植木哲也(2017)『新版 学問の暴力―アイヌ墓地はなぜあばかれたか』春風社.

小田博志(2018)「骨から人へ:あるアイヌ遺骨のrepatriationと再人間化」『北方人文研究』11:73-94.

小金井良精(1935)「アイノの人類學的調査の思ひ出―四十八年前の思ひ出」『ドルメン』4(7):54-65.

越田清和(編)(2012)『アイヌモシリと平和―北海道で平和学する!』法律文化社.

土橋芳美(2017)『痛みのペンリウク―囚われのアイヌ人骨』草風館.

永原陽子(編)(2009)『「植民地責任」論―脱植民地化の比較史』青木書店.

西川長夫(2006)『<新>植民地主義論―グローバル化時代の植民地主義を問う』平凡社.

日本平和学会(編)(2016)『平和研究』第47号「脱植民地化のための平和学」早稲田大学出版部.

北大開示文書研究会(編)(2016)『アイヌの遺骨はコタンの土へ:北大に対する遺骨返還請求と先住権』緑風出版.

星野道夫(1996)『森と氷河と鯨―ワタリガラスの伝説を求めて』世界文化社.

ラトゥール,B.(川村久美子訳)(2008)『虚構の「近代」―科学人類学は警告する』新評論.

 

Kogainei, Yoshikiyo (1893) Beitrage zur physischen Anthropologie der Aino. I. Untersuchungen am Skelet. 『帝國大學紀要:醫科』2(1): 1-249.

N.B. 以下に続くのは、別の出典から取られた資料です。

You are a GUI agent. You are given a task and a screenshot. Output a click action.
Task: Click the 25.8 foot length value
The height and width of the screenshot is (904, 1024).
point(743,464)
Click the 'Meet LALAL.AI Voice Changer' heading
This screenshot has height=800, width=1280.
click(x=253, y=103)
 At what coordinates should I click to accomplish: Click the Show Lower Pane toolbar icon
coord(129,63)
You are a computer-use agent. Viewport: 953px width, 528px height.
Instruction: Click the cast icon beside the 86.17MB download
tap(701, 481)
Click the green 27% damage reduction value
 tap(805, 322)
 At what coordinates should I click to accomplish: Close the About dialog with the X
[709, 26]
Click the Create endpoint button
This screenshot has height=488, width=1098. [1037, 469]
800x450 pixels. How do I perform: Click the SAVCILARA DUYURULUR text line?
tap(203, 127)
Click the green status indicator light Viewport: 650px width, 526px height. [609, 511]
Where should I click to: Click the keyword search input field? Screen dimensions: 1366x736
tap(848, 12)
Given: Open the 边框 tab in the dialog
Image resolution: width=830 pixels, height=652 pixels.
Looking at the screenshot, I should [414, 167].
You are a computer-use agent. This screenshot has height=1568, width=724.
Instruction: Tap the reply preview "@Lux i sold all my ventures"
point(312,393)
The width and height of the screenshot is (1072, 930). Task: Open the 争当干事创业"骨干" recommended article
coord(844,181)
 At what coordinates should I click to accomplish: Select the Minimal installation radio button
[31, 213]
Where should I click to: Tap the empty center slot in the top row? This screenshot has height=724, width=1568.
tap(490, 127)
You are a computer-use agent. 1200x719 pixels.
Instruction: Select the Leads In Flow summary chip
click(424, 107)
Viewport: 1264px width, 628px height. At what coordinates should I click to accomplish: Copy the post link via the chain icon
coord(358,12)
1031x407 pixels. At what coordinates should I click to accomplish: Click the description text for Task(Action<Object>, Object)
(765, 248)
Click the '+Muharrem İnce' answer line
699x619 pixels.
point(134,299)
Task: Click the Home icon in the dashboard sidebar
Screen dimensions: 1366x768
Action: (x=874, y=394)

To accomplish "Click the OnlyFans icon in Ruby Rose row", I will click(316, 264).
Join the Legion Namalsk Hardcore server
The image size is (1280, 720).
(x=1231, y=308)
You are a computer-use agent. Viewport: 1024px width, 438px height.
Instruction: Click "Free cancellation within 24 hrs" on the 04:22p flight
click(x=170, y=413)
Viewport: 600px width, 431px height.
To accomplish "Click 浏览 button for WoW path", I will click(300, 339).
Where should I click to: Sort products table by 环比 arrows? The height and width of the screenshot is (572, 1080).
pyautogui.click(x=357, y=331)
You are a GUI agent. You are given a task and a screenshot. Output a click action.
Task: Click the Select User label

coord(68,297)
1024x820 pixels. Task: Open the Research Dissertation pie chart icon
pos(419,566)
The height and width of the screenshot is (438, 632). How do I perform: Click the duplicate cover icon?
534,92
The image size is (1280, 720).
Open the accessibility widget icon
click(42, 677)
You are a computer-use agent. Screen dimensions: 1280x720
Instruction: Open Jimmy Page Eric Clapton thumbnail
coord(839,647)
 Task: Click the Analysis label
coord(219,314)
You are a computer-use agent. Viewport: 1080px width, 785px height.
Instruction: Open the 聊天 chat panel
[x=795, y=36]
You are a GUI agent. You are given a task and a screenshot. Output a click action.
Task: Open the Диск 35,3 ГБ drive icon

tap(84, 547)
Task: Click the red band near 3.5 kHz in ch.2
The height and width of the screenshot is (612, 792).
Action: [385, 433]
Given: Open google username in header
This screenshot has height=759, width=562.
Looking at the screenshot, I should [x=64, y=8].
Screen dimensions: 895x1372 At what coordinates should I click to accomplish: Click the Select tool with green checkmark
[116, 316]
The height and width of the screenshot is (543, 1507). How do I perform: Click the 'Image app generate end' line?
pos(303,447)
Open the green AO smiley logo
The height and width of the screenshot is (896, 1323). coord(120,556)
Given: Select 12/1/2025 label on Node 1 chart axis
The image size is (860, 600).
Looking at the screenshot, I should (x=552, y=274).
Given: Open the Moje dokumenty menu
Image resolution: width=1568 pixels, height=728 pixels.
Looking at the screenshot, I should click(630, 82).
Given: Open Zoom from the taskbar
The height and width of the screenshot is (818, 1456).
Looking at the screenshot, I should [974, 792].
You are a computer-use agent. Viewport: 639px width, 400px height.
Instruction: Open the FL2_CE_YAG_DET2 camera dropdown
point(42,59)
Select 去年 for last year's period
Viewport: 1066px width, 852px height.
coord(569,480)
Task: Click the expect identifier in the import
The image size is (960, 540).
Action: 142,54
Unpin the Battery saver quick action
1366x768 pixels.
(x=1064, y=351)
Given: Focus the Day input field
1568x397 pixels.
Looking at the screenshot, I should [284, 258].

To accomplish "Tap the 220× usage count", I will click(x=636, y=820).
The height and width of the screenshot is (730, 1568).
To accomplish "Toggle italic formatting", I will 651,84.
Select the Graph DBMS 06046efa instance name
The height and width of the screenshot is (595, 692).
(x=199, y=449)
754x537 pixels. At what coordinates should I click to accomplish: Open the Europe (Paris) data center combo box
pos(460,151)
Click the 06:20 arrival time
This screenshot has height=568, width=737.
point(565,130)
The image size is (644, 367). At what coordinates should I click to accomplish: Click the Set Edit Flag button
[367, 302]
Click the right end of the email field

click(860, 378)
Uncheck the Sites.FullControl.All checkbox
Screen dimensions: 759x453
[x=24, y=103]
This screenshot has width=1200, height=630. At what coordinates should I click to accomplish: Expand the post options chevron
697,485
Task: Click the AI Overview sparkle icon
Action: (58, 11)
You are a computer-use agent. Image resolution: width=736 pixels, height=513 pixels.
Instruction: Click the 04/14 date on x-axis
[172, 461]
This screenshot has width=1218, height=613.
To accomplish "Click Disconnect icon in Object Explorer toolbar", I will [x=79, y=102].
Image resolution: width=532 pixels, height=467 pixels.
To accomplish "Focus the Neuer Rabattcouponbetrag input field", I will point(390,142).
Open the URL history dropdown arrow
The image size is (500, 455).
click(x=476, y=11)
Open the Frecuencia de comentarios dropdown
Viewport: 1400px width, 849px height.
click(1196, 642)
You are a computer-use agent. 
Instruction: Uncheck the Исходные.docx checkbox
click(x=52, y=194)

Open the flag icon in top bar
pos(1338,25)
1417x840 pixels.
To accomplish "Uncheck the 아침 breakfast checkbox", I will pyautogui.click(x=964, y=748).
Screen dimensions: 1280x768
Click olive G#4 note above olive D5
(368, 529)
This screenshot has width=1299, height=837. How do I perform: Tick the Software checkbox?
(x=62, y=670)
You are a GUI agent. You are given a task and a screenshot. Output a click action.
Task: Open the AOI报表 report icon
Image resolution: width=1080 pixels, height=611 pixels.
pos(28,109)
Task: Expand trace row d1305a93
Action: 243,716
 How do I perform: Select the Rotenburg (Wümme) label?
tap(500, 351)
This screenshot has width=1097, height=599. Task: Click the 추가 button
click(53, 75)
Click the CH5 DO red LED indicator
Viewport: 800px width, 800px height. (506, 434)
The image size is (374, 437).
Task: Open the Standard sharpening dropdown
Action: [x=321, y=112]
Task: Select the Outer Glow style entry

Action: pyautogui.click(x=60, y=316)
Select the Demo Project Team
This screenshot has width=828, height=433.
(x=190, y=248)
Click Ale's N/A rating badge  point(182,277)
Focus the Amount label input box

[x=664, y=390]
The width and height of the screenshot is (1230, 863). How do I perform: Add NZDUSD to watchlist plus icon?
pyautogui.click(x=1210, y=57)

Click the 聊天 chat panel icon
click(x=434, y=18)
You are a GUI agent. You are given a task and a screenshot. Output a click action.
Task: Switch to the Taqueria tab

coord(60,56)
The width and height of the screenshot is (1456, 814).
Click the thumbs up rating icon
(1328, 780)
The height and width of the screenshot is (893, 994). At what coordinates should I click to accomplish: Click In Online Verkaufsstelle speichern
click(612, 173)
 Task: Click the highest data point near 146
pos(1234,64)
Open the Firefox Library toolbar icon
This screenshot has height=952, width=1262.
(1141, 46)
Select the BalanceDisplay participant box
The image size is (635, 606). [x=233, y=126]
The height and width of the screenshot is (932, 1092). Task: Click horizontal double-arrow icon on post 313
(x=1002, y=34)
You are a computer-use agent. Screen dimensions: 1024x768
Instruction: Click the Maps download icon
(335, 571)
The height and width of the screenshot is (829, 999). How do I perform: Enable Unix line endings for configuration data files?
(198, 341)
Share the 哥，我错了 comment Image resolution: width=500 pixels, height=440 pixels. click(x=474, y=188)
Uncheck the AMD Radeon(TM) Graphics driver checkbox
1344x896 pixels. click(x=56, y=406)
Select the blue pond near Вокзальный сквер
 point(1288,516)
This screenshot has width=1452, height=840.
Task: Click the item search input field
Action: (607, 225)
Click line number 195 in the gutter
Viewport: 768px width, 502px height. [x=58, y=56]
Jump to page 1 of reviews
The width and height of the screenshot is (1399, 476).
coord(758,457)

Makino, Uwe (2015) Die Ainu: Begegnung mit den japanischen Ureinwohnern. Books on Demand. 

Smith, Linda Tuhiwai (2012) Decolonizing Methodologies: Research and Indigenous Peoples (second edition), Zed Books.